- **PROBLEM TO WORK ON**:
Reproduce the rows between the line holding "This screenshot has height=699, width=754." and the line holding "point(583,54)", inclusive, with no changes.

########################################

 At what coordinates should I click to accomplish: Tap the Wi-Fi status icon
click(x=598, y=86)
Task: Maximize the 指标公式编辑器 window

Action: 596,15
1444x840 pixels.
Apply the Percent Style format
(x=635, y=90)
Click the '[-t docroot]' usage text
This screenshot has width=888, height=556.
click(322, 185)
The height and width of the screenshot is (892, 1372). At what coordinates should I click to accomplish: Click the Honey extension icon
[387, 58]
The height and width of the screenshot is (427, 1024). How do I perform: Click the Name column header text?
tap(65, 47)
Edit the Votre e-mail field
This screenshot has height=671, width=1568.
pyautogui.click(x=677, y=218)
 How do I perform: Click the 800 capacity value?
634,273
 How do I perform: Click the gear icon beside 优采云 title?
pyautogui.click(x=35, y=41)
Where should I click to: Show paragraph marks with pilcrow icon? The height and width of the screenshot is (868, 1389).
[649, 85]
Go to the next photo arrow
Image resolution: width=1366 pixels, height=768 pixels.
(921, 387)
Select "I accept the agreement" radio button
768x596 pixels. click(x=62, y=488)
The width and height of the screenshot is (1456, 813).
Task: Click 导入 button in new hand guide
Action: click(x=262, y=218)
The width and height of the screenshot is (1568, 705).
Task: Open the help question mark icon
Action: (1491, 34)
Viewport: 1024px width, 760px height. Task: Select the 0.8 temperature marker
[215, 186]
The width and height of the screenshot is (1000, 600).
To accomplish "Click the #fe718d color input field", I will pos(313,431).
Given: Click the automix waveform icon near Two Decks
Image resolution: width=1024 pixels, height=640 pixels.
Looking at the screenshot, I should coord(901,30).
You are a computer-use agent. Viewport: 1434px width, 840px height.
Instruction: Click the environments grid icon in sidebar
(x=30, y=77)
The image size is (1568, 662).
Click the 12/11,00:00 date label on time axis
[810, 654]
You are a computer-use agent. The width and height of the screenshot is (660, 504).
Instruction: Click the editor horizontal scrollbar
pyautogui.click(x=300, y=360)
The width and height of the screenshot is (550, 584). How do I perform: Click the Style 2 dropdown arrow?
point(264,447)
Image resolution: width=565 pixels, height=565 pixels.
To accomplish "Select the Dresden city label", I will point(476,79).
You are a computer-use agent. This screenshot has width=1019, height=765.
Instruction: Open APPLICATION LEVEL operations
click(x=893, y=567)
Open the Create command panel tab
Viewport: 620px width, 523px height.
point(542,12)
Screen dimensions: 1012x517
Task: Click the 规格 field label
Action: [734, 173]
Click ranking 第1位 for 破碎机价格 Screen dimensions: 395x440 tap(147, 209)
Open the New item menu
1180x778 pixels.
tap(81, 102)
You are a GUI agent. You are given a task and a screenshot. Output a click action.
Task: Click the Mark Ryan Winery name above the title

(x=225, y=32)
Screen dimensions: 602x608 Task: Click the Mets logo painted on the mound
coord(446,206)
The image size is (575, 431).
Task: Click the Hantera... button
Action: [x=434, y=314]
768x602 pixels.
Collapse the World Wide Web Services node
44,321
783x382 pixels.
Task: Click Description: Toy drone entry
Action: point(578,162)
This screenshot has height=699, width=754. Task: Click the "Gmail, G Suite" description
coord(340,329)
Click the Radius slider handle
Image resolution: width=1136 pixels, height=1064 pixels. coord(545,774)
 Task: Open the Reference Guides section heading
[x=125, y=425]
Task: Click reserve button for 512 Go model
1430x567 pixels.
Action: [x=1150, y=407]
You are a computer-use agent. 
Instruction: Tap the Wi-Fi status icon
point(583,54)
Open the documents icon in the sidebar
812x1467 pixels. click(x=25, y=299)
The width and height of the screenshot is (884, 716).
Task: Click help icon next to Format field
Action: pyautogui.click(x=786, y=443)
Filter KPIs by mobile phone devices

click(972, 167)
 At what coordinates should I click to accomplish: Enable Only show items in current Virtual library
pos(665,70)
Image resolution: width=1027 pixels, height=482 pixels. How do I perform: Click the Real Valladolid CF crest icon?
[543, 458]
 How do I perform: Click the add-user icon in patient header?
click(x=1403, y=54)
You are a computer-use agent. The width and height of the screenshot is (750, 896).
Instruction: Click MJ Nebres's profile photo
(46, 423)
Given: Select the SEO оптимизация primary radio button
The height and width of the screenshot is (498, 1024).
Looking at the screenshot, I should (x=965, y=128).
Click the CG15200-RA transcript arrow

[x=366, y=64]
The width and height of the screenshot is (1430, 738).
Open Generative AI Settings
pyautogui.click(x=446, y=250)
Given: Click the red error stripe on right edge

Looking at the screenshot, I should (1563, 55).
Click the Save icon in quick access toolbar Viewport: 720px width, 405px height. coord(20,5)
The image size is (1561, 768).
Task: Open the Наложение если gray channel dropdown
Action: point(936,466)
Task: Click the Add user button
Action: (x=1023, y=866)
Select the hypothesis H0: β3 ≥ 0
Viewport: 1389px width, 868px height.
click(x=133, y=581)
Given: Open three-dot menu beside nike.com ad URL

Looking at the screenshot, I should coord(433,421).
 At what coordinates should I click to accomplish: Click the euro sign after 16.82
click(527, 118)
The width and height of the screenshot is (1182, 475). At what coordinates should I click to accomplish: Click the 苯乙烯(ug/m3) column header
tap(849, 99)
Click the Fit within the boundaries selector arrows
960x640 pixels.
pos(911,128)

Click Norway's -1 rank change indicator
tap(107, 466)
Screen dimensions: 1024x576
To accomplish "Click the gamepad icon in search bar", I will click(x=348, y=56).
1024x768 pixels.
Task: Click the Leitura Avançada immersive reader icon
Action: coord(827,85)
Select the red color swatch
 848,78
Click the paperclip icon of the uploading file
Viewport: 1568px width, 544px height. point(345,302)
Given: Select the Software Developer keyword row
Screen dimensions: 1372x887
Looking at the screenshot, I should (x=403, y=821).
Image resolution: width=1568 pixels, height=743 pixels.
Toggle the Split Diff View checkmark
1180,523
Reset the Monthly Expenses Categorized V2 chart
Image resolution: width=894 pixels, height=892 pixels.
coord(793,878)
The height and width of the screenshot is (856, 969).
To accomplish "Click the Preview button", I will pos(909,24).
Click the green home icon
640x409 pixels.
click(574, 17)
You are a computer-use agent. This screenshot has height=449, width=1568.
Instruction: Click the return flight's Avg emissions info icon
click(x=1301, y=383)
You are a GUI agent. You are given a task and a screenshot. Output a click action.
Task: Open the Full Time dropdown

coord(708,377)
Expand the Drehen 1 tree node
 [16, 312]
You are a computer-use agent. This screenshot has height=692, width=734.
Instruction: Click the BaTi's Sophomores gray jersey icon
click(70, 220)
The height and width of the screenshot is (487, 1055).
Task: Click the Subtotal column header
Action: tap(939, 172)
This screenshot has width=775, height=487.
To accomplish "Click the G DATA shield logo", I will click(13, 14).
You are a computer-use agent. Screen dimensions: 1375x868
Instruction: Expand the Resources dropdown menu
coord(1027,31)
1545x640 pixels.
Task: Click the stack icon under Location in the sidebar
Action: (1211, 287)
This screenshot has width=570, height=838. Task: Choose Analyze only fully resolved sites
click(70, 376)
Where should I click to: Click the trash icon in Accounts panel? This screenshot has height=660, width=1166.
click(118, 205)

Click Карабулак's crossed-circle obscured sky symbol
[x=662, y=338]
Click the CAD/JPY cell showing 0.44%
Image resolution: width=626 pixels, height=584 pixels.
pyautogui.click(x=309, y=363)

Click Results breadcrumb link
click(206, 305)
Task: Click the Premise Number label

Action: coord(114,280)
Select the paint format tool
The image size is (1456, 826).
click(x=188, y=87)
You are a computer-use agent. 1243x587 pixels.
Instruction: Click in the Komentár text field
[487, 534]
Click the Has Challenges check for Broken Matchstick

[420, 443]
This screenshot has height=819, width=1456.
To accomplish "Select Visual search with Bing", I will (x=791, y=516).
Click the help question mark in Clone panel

########################################

- **FINISHED ANSWER**:
This screenshot has height=699, width=754. Task: Click the "Gmail, G Suite" description
coord(340,329)
Click the Radius slider handle
Image resolution: width=1136 pixels, height=1064 pixels. coord(545,774)
 Task: Open the Reference Guides section heading
[x=125, y=425]
Task: Click reserve button for 512 Go model
1430x567 pixels.
Action: [x=1150, y=407]
You are a computer-use agent. 
Instruction: Tap the Wi-Fi status icon
point(583,54)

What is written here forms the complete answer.